Prove that $$ 3+2\sqrt{3}$$ is an irrational number.

Answer

**step1** Understanding the Problem's Requirement

The problem asks to prove that the number $$3+2\sqrt{3}$$ is an irrational number. An irrational number is defined as a number that cannot be expressed as a simple fraction $$\frac{a}{b}$$, where 'a' and 'b' are integers and 'b' is not equal to zero. In elementary school mathematics (Grade K to Grade 5), students learn about whole numbers, fractions, and decimals. These are all examples of rational numbers. The concept of numbers that cannot be expressed as a fraction, known as irrational numbers, along with formal methods to prove their nature, is typically introduced at a later stage of mathematical education, beyond elementary school.

**step2** Evaluating Applicable Mathematical Methods

To rigorously prove that a number is irrational, mathematicians typically employ advanced methods such as proof by contradiction. This involves assuming the number is rational (i.e., can be written as a fraction), and then using algebraic manipulation and properties of integers (like prime factorization or divisibility rules) to show that this initial assumption leads to a logical contradiction. For instance, proving that $$\sqrt{3}$$ is irrational involves assuming $$\sqrt{3} = \frac{p}{q}$$ (where p and q are integers with no common factors), then squaring both sides to derive an algebraic equation like $$p^2 = 3q^2$$. This type of reasoning requires the use of algebraic equations, unknown variables (such as p and q), and abstract number theory concepts that are not part of the standard curriculum for elementary school mathematics.

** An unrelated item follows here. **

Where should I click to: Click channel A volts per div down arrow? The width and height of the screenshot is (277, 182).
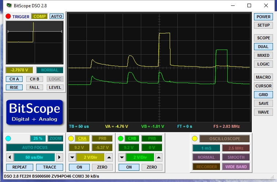tap(72, 158)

**step3** Conclusion on Problem Solvability within Constraints

Given the explicit constraints to "not use methods beyond elementary school level" (Grade K to Grade 5), to "avoid using algebraic equations to solve problems", and to "avoiding using unknown variable to solve the problem if not necessary", it is not possible to provide a rigorous mathematical proof for the irrationality of $$3+2\sqrt{3}$$. The necessary tools and concepts for such a proof fall outside the scope of elementary school mathematics, which focuses on fundamental arithmetic operations, number sense, basic geometry, and measurement. Therefore, within the specified limitations, this problem cannot be solved as requested.